国外报告,妊娠妇女临床甲减的患病率是0.3~0.5%;亚临床甲减 2~3%;甲状腺抗体在育龄妇女的阳性率是
5~15%。自身免疫甲状腺炎是甲减的主要原因。我们以往的研究结果显示女性自身免疫甲状腺炎患病率11.71%;亚临床甲减的患病率3.4%;临床甲减的患病率是1.6%。面对育龄妇女亚临床甲减和甲状腺抗体阳性如此高的患病率,面对妊娠期亚临床甲状腺疾病还有很多悬而未决的问题,都提示我们必须关注妊娠妇女的亚临床甲状腺疾病。

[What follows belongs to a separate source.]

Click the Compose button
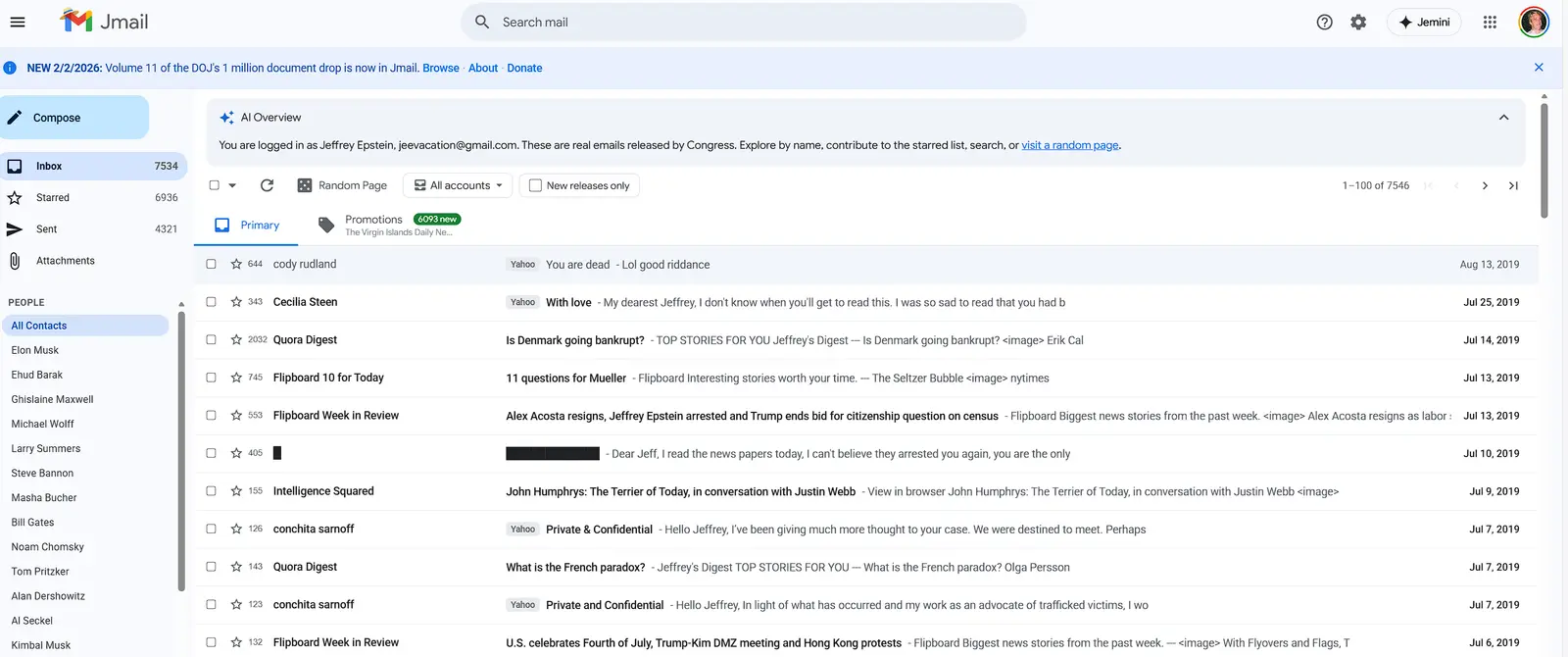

由于妊娠期母体甲减会影响后代的神经智力发育,妊娠期甲减的治疗问题受到关注。在妊娠与甲减部分值得注意的是妊娠期甲减妇女治疗的目标值,特别是妊娠早期甲减治疗的目标值。妊娠期间由于受多种因素的影响,TSH和甲状腺激素的参考范围与普通人群不同。目前尚没有孕期特异性的TSH参考范围。国际上部分学者提出2.5
mIU /L 作为妊娠早期TSH正常范围的上限,超过这个上限可以诊断为妊娠期亚临床甲减。
妊娠期临床甲减如何治疗?
治疗原则:一旦确定临床甲减应立即开始治疗,尽快达标并维持妊娠全程。达标的时间越早越好(最好在妊娠8周之内)。

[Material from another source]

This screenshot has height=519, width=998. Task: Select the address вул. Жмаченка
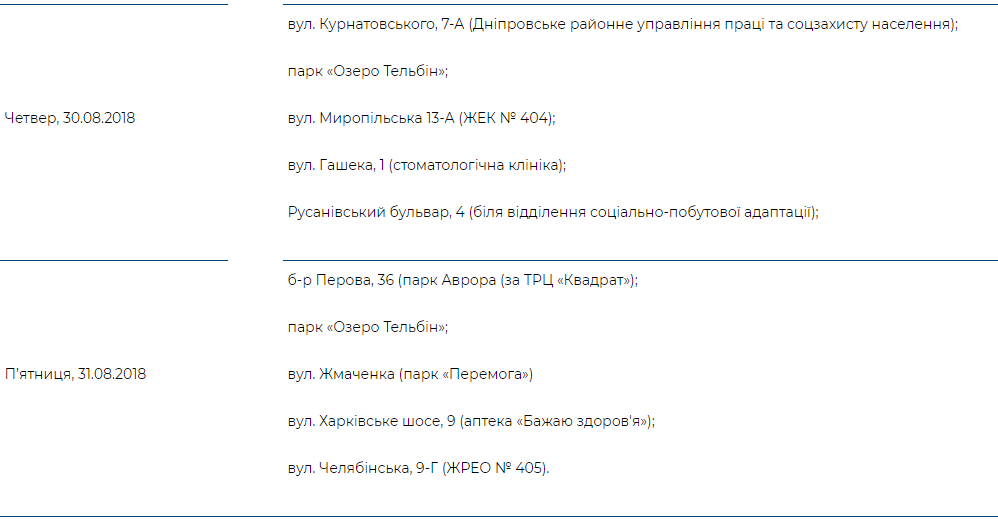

药物选择:由于胎儿的初期脑发育直接依赖于母体循环的T4水平,而不依赖T3水平,所以,L-T4是妊娠期甲减治疗的首选药物。L-T4起始剂量50~100
μg/d。
剂量调整:建议根据TSH升高程度给予不同剂量L-T4治疗:TSH>2.5mIU/L,L-T4起始量为50
μg/d;TSH>8.0 mIU/L,则L-T4起始剂量为75 μg/d;TSH> 10
mIU/L,则L-T4起始剂量为100
μg/d。此外,还应根据TSH的治疗目标调整L-T4的剂量。母体对甲状腺激素需要量的增加发生在妊娠4~6周,以后逐渐升高,直至妊娠20周达到稳定状态,持续保持至分娩。所以,对于治疗中的甲减妇女,妊娠后需增大L-T4的剂量,增幅约30%~50%。

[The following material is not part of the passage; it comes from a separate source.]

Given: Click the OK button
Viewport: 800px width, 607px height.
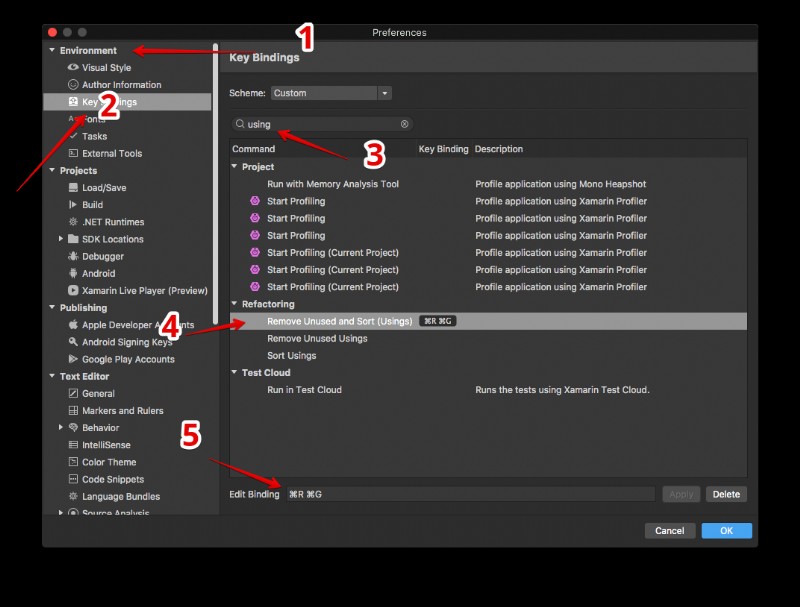Looking at the screenshot, I should [726, 530].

治疗目标:由于随着妊娠的生理变化,妊娠期的甲状腺功能也随之发生改变。因此,孕妇需要采用妊娠期特异的TSH正常参考值范围作为治疗目标,即孕早期0.1~2.5
mIU/L,孕中期0.2~3.0 mIU/L,孕晚期0.3~3.0 mIU/L。
妊娠期亚临床甲减伴抗甲状腺过氧化物酶抗体(TPOAb)阳性者推荐给予L-T4治疗(推荐级别B),而对于TPOAb阴性的亚临床甲减妊娠妇女,由于循证医学的证据不足,《指南》既不予反对,也不予推荐给予L-T4治疗。
临床甲减患者能否怀孕?有何条件?
临床甲减妇女若计划怀孕,需要通过L-T4替代治疗将甲状腺激素水平恢复至正常。具体治疗的目标是:血清TSH<2.5
mIU/L,更理想的目标是达到TSH<1.5
mIU/L。虽然这2个控制水平的妊娠结局并无差别,但是后者妊娠早期发生轻度甲减的风险进一步降低。《指南》推荐,当已患临床甲减妇女计划妊娠时,需要将血清TSH控制在0.1~2.5
mIU/L水平后才怀孕(服药期间注意避孕)(推荐级别B)。
妊娠期甲减如何管理及监测?
在妊娠前半期每2- 4
周测定一次TSH、FT4或TT4,根据监测结果,调整
L-T4剂量。TSH达标以后,可以每6-8周监测一次上述指标。
临床甲减孕妇产后L-T4剂量应恢复至孕前水平,并需要在产后6周复查血清TSH水平,调整L-T4剂量。